Now, find the reciprocal of $$y$$, which is $$y^{-1}$$.
Given $$y = -\frac{4}{3}$$.
$$y^{-1} = \left(-\frac{4}{3}\right)^{-1} = -\frac{3}{4}$$

**step6** Calculating the Right-Hand Side: Sum of Reciprocals

Finally, add the reciprocals of $$x$$ and $$y$$: $$x^{-1} + y^{-1}$$.
$$x^{-1} + y^{-1} = \frac{9}{5} + \left(-\frac{3}{4}\right) = \frac{9}{5} - \frac{3}{4}$$
To subtract these fractions, we need a common denominator. The denominators are 5 and 4. The least common multiple of 5 and 4 is 20.
Convert each fraction to an equivalent fraction with a denominator of 20:
$$\frac{9}{5} = \frac{9 \times 4}{5 \times 4} = \frac{36}{20}$$
$$\frac{3}{4} = \frac{3 \times 5}{4 \times 5} = \frac{15}{20}$$
Now subtract the numerators:
$$x^{-1} + y^{-1} = \frac{36}{20} - \frac{15}{20} = \frac{36 - 15}{20} = \frac{21}{20}$$
So, the Right-Hand Side (RHS) is $$\frac{21}{20}$$.

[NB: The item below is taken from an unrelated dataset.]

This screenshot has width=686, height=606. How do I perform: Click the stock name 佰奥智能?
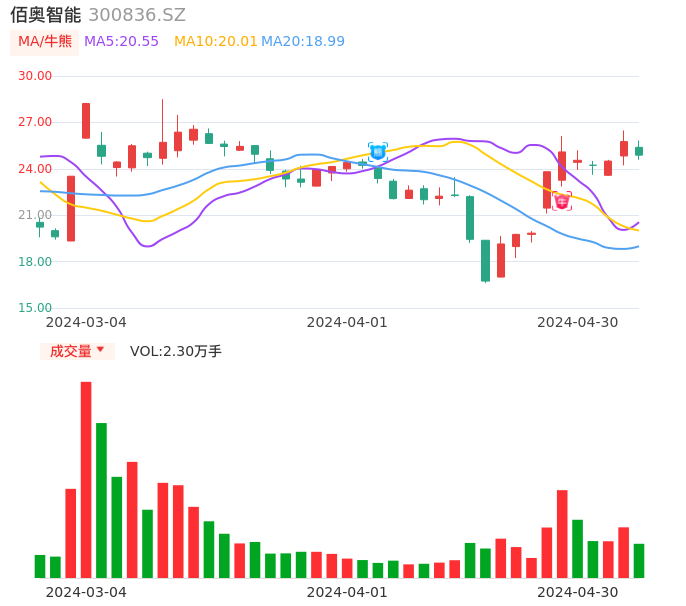coord(46,15)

**step7** Verification and Conclusion

We have calculated the value of the Left-Hand Side (LHS) and the Right-Hand Side (RHS).
LHS $$= -\frac{9}{7}$$
RHS $$= \frac{21}{20}$$
Since $$-\frac{9}{7}$$ is a negative number and $$\frac{21}{20}$$ is a positive number, they are clearly not equal.
Therefore, we have verified that $${\left(x+y\right)}^{-1}\ne {x}^{-1}+{y}^{-1}$$ for the given values of $$x = \frac{5}{9}$$ and $$y = -\frac{4}{3}$$.